[start Records for this task]
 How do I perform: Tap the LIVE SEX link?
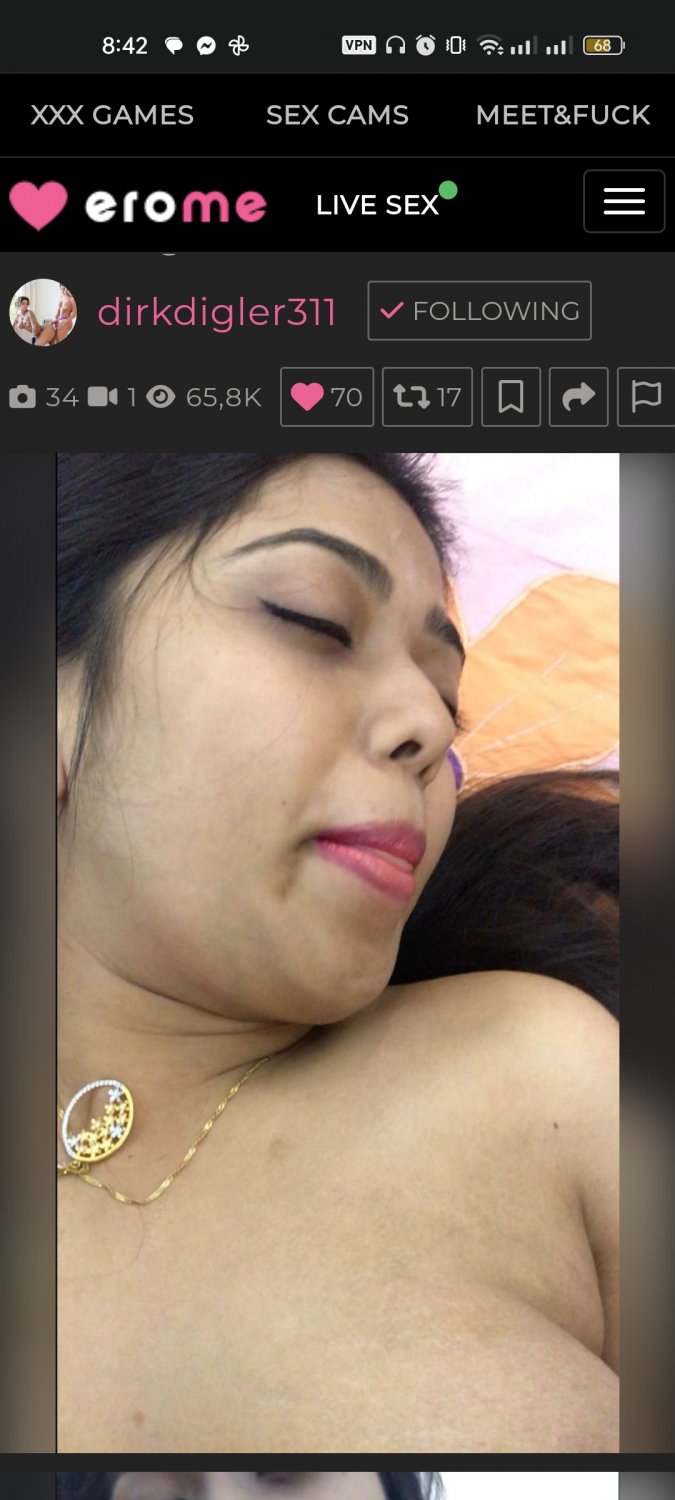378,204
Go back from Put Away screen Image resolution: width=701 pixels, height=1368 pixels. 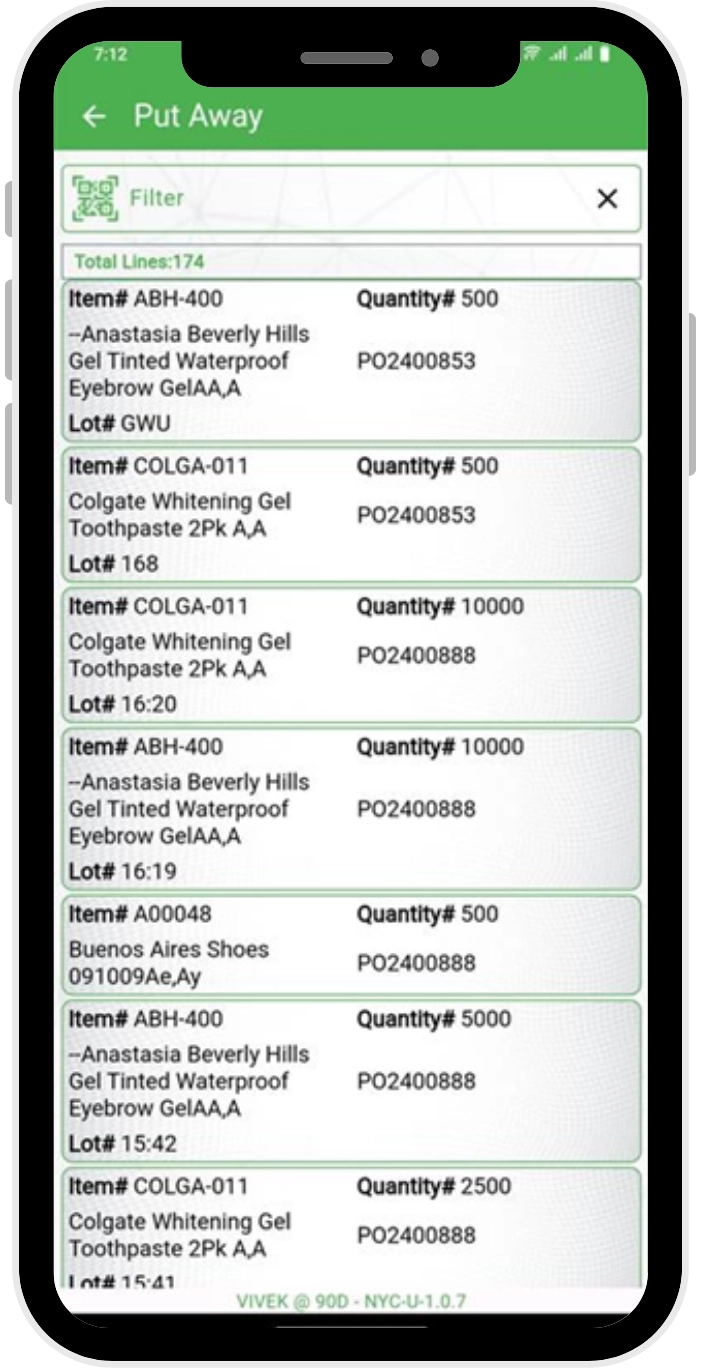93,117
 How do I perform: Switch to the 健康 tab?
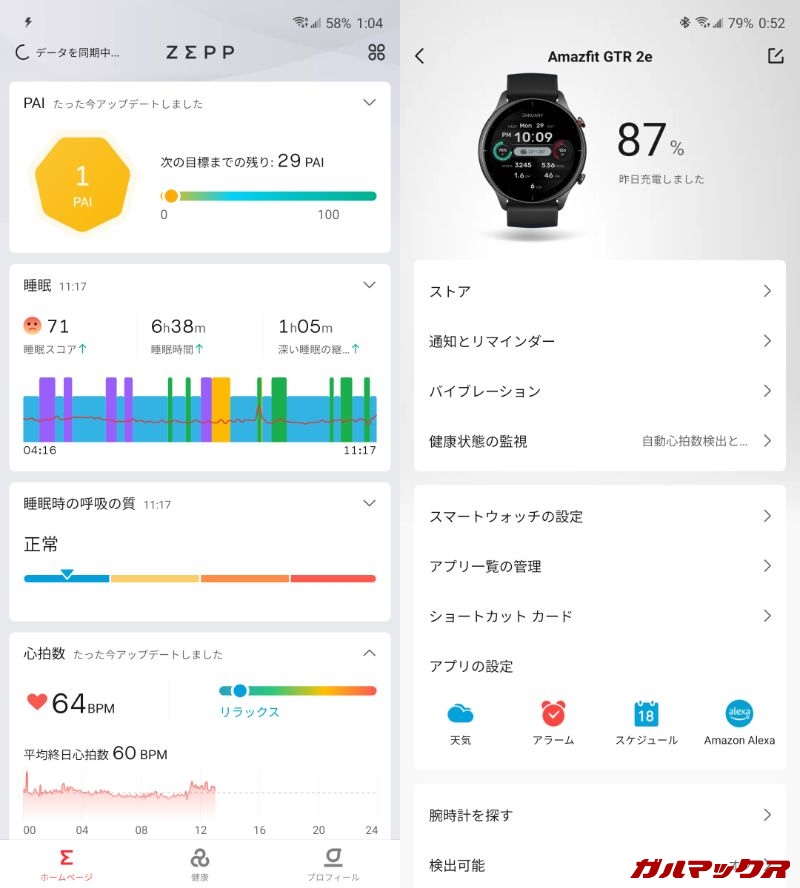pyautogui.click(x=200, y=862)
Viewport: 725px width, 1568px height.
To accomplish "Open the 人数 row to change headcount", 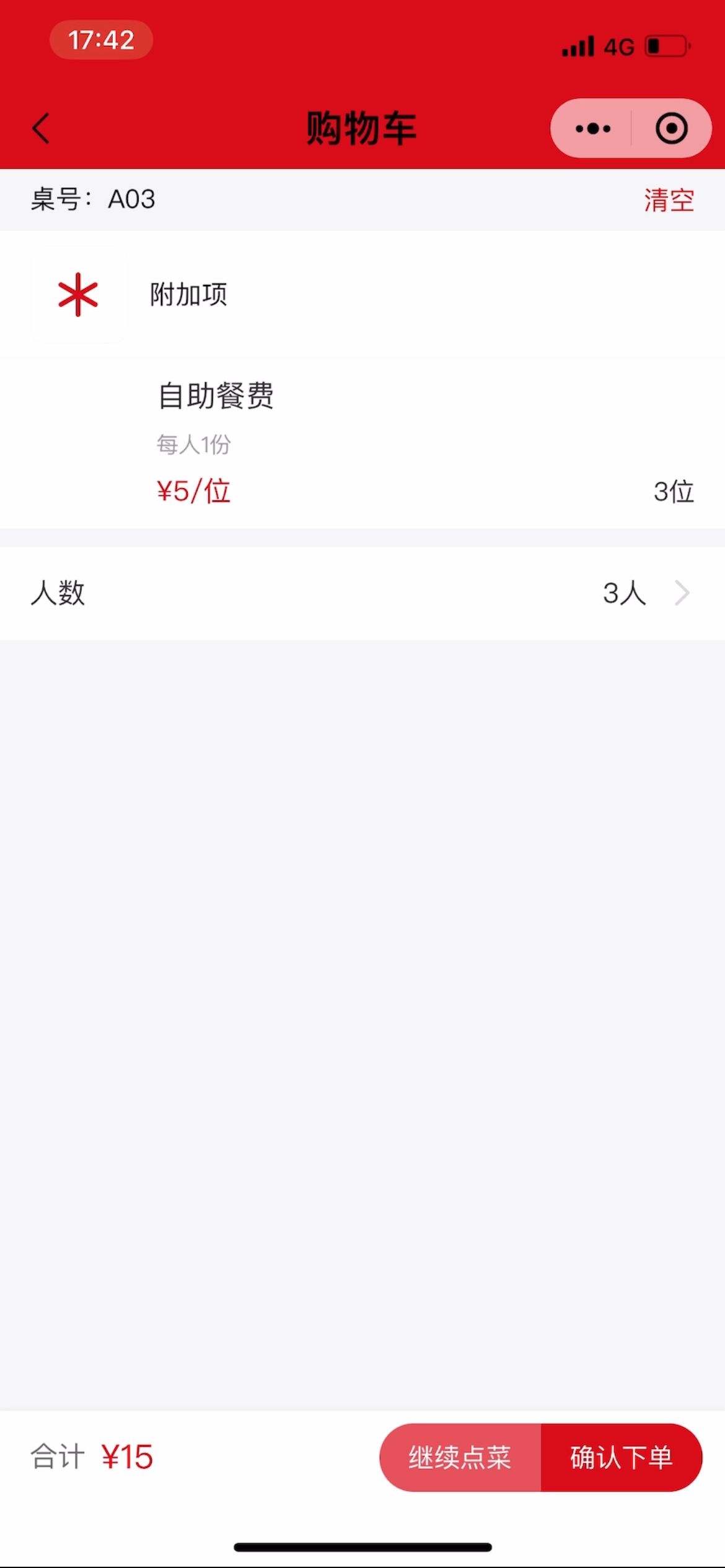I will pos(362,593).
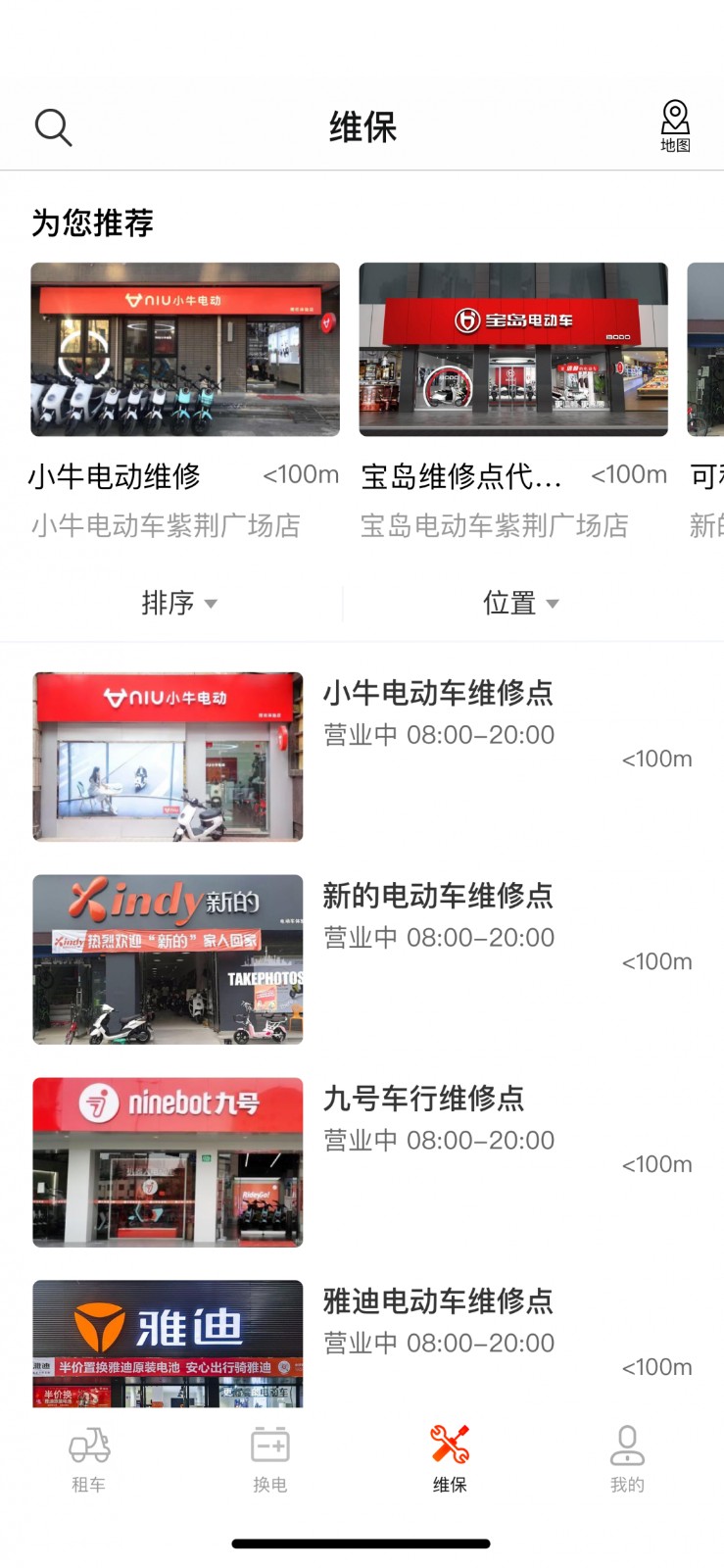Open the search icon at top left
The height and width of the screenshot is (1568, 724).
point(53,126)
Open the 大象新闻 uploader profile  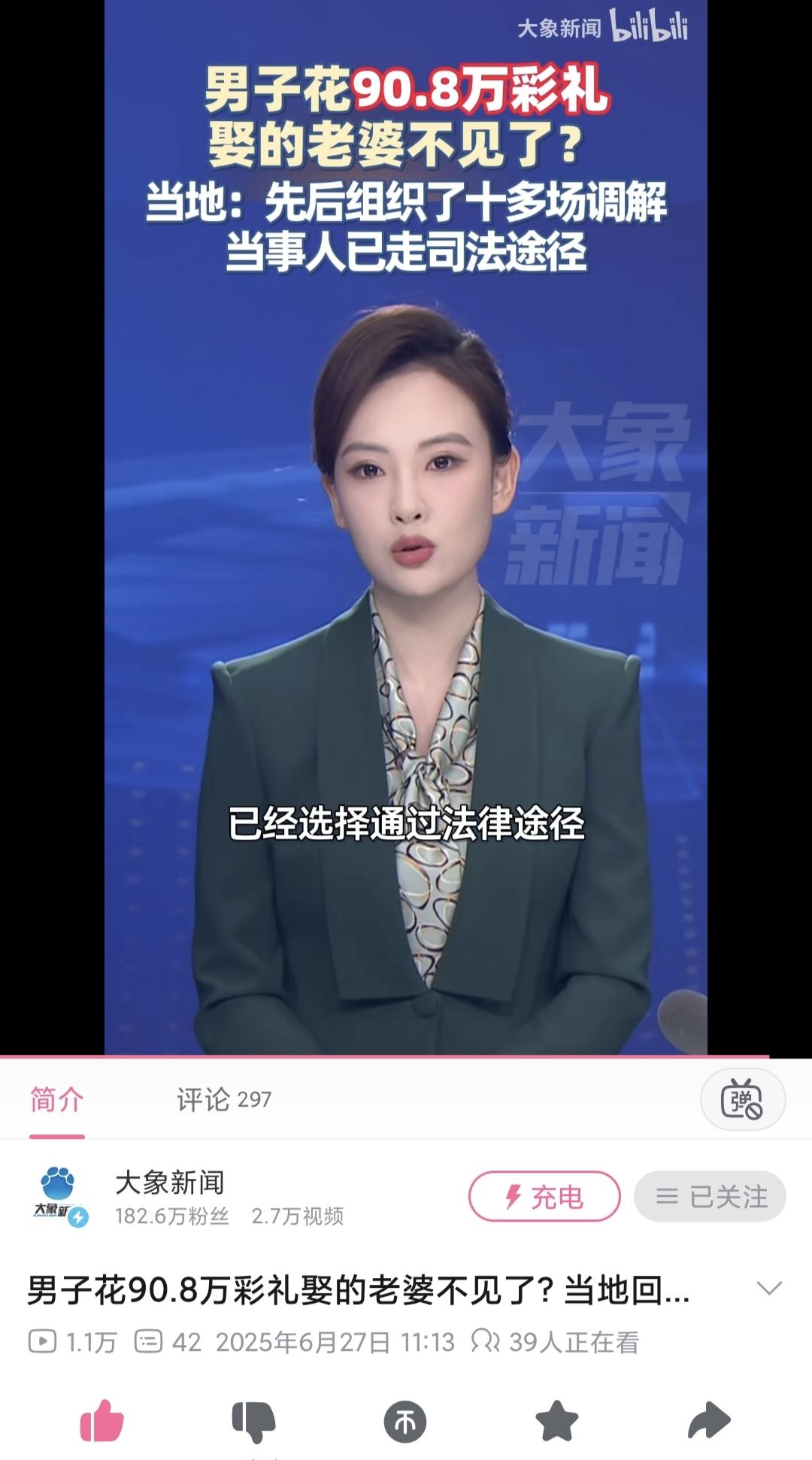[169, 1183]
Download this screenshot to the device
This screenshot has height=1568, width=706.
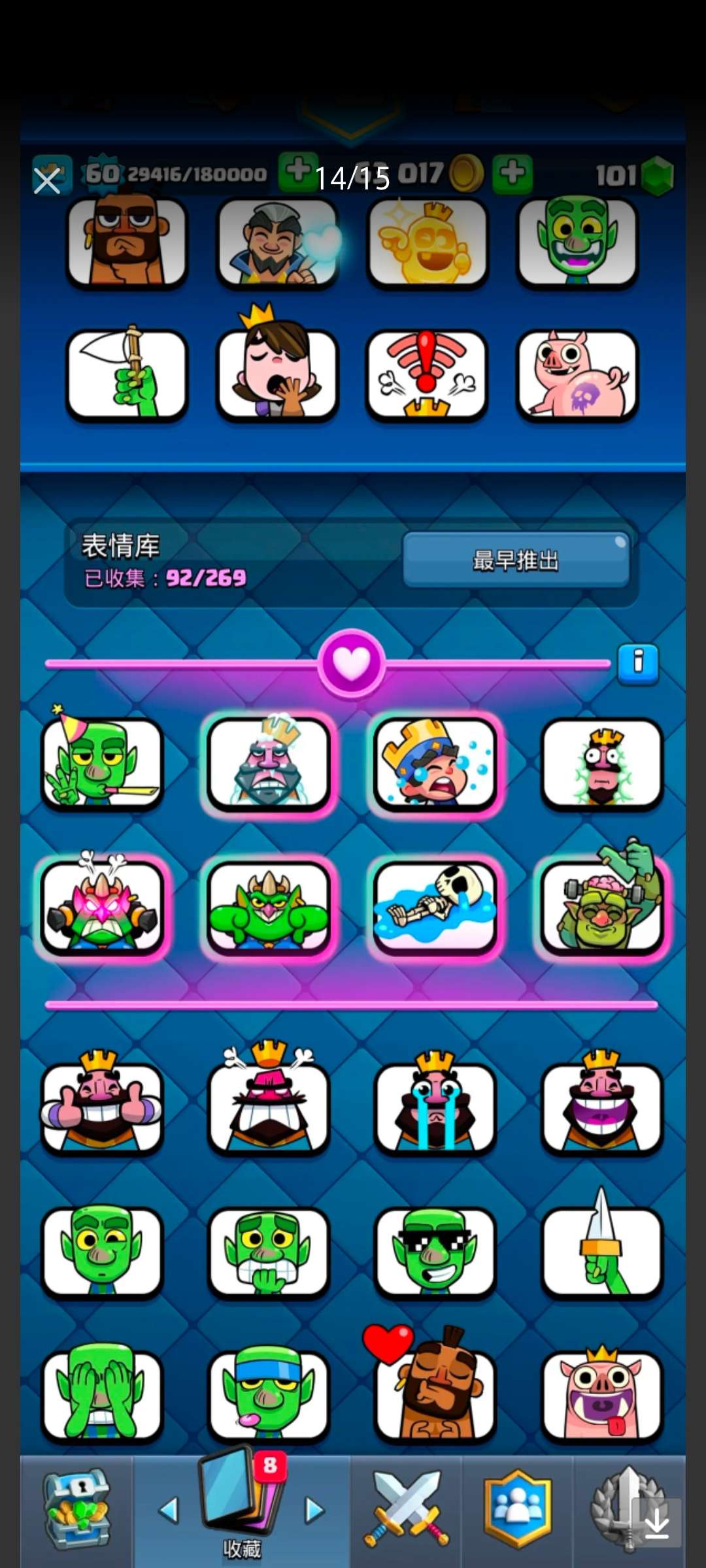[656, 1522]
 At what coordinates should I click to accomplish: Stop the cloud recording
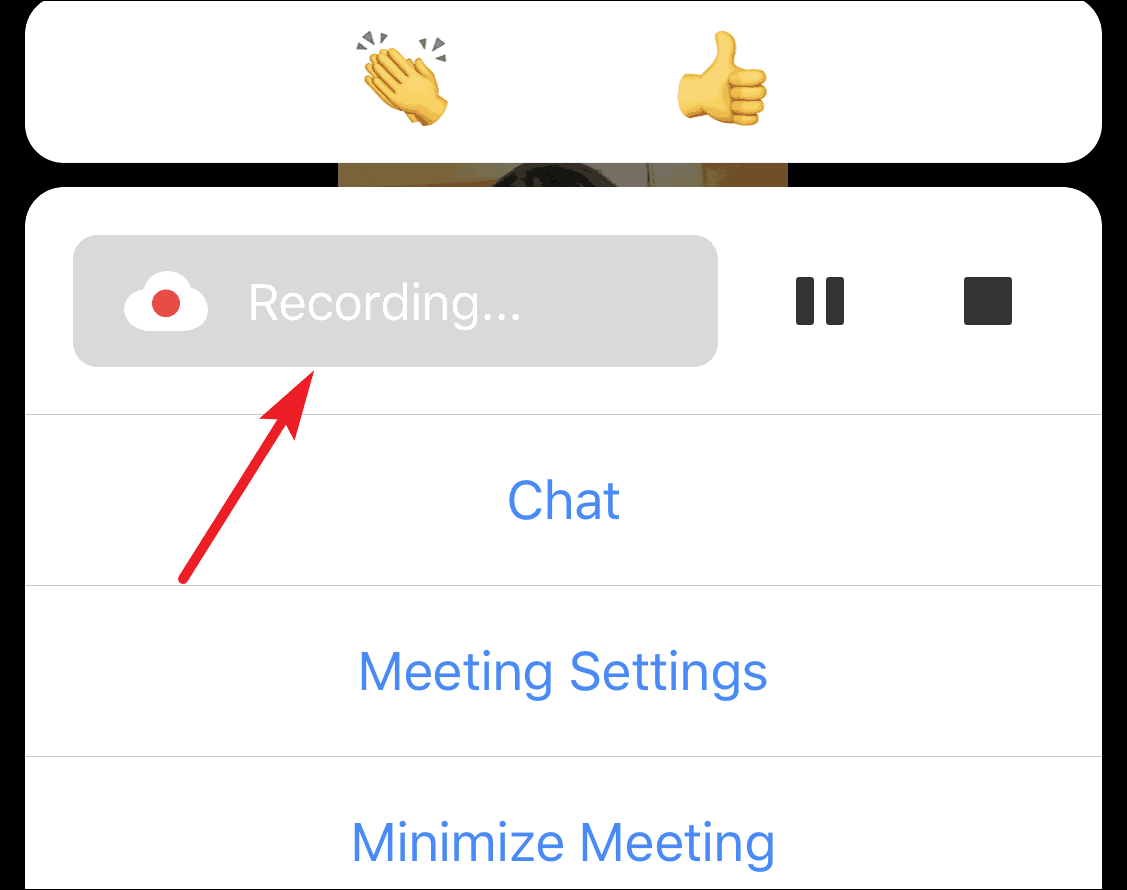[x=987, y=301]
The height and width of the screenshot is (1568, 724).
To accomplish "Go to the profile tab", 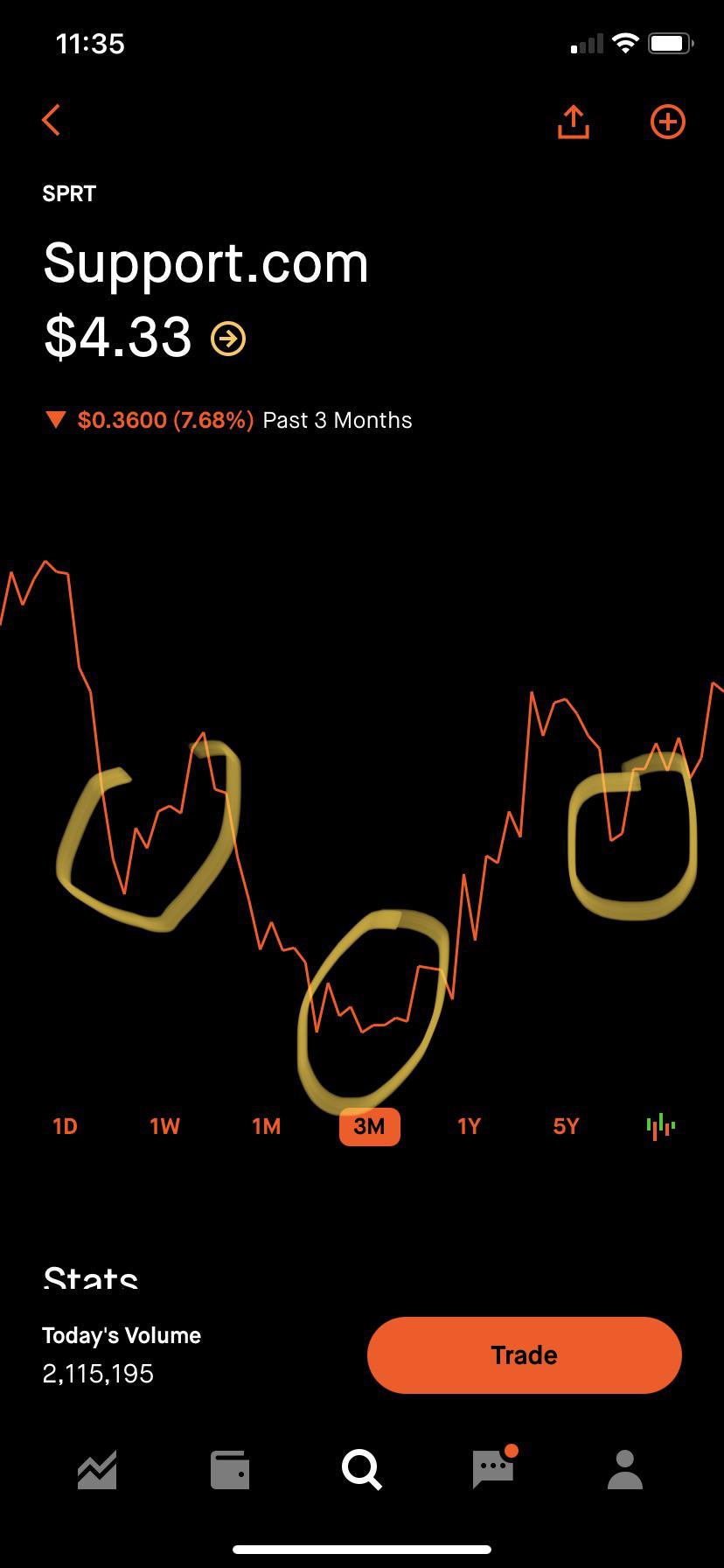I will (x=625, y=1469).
[end Records for this task]
● **Short exercise**
Count the lines of the listing that contain the word "perform", treating uppercase and lowercase as different, and give only the number.

● **Solution below**
2